Bei Therapiebeginn ist die Abklärung der Psychotherapieziele zwischen Patient/Patientin und Behandler notwendig. In wieweit sich dieser Konsens am Anfang finden lässt zeigt, in wieweit sich eine therapeutische Beziehung aufbauen lässt, wobei die Ziele im Verlauf der Therapie immer wieder neu angepasst werden können.

  • Der Therapieabschluss

Der Therapieabschluss setzt voraus, dass die entstandene Vertrauens-Beziehung zwischen Patient/Patientin und Therapeut/Therapeutin auch wieder gelöst wird. Mit diesem Ablöseprozess sind oft wichtige und in jedem Leben unvermeidbare Themen verbunden: wie das Thema der Grenzen. Dazu gehören unter anderem: zeitliche Grenzen, die eigene Begrenztheit, die Grenzen der Anderen und Grenzen im Erreichen von gesteckten Zielen. Das Thema Abschied konfrontiert immer mit diesen Themen und eröffnet die Chance einer Neuorientierung und eines Neubeginns unter veränderten Bedingungen.
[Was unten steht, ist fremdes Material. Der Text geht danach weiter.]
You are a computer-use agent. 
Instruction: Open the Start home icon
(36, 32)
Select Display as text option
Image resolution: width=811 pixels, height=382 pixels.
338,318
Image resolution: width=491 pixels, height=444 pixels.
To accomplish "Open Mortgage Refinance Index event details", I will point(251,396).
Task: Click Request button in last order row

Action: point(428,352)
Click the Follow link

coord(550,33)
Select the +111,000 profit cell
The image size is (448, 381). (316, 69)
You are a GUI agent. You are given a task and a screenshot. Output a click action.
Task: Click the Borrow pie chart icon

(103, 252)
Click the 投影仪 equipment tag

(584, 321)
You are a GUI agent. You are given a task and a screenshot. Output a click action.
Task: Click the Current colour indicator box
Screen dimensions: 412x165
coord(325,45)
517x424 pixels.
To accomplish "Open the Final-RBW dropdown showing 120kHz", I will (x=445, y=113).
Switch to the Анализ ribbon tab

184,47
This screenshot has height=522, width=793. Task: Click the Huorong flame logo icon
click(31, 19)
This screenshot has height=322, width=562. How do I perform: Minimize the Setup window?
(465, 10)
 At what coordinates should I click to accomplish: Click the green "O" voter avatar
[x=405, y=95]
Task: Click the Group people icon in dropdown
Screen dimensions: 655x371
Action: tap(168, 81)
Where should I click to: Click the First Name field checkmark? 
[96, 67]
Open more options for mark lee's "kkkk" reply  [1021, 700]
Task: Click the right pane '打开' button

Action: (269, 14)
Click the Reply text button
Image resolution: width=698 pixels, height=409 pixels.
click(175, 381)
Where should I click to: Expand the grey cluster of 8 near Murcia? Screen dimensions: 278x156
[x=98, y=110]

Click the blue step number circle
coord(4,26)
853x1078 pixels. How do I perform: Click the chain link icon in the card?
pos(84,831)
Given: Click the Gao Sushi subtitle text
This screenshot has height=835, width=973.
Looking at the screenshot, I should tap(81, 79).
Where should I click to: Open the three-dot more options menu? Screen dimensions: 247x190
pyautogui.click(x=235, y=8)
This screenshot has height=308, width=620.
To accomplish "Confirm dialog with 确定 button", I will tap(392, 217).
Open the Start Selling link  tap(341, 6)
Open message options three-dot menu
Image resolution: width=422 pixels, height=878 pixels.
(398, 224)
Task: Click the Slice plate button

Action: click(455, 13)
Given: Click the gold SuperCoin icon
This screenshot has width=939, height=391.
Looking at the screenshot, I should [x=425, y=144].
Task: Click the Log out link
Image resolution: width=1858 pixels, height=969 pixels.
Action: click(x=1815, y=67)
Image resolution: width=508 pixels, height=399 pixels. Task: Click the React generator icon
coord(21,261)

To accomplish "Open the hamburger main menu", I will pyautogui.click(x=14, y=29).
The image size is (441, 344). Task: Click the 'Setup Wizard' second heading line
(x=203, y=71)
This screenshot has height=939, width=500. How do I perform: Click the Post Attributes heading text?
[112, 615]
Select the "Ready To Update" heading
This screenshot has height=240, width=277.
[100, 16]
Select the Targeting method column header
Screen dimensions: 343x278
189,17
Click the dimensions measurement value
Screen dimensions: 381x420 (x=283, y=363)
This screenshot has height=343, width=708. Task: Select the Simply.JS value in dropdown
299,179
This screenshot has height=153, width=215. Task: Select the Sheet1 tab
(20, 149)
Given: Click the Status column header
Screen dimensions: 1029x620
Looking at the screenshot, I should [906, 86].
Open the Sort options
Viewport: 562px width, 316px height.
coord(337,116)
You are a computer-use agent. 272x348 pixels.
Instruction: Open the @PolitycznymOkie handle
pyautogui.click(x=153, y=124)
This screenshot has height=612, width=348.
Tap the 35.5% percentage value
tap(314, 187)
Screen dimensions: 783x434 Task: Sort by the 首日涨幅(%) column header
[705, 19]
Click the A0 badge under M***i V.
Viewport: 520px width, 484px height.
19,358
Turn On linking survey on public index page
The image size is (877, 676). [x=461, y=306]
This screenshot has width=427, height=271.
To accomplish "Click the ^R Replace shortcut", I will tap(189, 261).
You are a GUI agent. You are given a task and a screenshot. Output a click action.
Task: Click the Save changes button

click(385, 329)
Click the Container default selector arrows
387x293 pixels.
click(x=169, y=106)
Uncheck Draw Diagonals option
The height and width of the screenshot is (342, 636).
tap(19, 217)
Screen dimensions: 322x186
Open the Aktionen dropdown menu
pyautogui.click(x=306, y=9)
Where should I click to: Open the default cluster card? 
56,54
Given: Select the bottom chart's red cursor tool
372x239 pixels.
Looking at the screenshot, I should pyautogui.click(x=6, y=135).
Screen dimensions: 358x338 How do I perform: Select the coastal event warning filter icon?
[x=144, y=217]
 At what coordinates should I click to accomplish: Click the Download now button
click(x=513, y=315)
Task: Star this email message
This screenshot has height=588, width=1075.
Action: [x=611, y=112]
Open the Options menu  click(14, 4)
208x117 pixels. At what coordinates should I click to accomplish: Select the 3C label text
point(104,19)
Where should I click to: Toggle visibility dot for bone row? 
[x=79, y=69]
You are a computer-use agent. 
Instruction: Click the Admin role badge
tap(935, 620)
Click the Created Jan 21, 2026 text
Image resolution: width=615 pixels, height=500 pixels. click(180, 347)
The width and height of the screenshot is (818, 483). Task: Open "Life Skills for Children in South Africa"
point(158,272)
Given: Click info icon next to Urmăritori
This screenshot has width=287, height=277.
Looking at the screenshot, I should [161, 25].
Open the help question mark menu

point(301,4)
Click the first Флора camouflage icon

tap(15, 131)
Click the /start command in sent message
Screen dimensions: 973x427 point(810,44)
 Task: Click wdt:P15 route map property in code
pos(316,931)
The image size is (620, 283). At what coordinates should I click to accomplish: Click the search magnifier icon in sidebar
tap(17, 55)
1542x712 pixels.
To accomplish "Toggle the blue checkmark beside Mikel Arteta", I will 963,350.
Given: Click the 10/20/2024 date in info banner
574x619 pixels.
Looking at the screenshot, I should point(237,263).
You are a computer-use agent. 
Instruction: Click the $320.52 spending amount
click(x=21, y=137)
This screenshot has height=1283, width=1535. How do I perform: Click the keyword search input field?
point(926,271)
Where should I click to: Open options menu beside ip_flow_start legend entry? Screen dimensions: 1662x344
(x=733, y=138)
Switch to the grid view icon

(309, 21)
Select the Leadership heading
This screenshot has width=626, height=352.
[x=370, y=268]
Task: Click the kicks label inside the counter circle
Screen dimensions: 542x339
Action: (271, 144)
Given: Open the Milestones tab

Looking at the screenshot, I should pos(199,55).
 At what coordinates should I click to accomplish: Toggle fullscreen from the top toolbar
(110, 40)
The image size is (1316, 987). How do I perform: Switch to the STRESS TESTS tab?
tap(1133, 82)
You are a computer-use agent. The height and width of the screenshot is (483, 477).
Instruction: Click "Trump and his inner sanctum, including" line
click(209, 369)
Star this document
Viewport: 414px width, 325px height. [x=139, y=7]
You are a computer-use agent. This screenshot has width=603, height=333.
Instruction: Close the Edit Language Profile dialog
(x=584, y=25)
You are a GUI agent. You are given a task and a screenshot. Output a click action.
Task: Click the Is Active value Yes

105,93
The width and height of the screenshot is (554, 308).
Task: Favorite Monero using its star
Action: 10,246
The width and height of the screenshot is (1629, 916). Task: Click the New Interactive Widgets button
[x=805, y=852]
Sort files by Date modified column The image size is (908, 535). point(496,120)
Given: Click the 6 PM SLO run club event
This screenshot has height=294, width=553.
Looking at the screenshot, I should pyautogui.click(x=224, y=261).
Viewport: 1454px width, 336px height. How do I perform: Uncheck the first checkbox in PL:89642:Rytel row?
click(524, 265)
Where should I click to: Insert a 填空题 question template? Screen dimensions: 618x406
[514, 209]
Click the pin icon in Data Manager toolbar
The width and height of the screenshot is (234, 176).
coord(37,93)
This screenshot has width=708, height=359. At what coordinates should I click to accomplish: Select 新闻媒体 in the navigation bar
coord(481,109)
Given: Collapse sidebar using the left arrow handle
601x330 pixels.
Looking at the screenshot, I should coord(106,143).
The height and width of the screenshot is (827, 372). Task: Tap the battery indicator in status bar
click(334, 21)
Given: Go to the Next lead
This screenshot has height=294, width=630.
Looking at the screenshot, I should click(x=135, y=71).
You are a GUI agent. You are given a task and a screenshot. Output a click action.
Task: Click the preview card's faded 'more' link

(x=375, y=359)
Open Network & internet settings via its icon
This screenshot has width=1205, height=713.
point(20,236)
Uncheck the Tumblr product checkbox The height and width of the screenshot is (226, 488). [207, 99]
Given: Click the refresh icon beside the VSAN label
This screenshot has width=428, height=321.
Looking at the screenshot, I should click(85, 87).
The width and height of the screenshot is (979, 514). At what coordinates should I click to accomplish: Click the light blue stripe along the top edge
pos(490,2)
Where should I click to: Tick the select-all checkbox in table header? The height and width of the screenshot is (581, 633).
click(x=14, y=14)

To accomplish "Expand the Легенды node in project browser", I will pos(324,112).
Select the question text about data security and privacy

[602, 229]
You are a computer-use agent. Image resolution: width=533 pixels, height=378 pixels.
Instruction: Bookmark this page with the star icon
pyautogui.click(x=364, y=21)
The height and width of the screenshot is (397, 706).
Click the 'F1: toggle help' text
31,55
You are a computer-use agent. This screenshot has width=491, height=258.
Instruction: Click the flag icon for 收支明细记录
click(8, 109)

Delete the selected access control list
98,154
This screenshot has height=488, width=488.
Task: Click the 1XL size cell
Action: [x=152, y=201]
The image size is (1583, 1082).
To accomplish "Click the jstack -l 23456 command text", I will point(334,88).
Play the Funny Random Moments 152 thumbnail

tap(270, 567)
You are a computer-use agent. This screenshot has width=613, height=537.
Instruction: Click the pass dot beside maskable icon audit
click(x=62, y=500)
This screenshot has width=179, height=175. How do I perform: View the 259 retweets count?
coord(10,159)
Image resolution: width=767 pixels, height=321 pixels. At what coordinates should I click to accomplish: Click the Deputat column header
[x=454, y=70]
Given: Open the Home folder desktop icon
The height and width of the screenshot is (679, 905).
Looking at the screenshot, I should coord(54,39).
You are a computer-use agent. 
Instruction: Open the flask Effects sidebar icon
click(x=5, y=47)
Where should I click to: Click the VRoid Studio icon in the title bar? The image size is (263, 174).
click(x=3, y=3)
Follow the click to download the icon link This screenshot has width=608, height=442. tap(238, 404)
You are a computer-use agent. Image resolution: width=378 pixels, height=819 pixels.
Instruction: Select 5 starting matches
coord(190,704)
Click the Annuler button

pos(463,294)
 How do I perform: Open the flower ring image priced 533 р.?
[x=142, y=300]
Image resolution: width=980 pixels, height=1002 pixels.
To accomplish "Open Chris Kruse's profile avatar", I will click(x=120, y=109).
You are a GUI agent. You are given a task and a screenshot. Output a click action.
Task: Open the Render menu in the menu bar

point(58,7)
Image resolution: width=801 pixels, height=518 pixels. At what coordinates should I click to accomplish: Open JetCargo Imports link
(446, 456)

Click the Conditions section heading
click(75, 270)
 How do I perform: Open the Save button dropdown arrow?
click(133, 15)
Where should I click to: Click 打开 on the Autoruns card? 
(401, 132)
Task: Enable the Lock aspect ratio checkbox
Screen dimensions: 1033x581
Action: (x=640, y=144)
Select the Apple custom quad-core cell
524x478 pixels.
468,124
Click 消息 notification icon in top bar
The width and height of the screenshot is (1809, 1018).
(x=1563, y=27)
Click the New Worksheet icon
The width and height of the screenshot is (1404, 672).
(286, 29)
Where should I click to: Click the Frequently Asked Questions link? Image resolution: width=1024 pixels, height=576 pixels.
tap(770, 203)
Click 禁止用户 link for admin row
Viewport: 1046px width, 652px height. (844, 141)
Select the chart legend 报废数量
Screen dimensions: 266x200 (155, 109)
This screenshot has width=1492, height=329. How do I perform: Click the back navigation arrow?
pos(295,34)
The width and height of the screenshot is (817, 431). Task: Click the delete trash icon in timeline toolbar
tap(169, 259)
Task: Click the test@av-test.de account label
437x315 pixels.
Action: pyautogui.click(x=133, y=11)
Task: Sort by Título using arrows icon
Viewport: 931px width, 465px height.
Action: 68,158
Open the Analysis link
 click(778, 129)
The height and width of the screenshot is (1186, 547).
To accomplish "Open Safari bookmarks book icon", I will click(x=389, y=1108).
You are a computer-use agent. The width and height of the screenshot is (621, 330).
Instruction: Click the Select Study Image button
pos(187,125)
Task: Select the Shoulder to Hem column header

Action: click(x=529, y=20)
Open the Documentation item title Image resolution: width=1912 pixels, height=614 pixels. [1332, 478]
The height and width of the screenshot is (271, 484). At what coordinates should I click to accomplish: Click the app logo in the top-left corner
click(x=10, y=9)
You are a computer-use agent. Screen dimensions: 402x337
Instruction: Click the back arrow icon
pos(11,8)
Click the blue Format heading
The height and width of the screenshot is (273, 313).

Diese Einführung gibt einige Aspekte der psychotherapeutischen Arbeit wieder und mag Sie als Patient/Patientin anregen zu überlegen, was Ihre Erwartungen an die Psychotherapie sind, in welchem Bereich Ihr Leidensdruck für Sie deutlich wird und welche Anliegen Sie in die Psychotherapie mitbringen.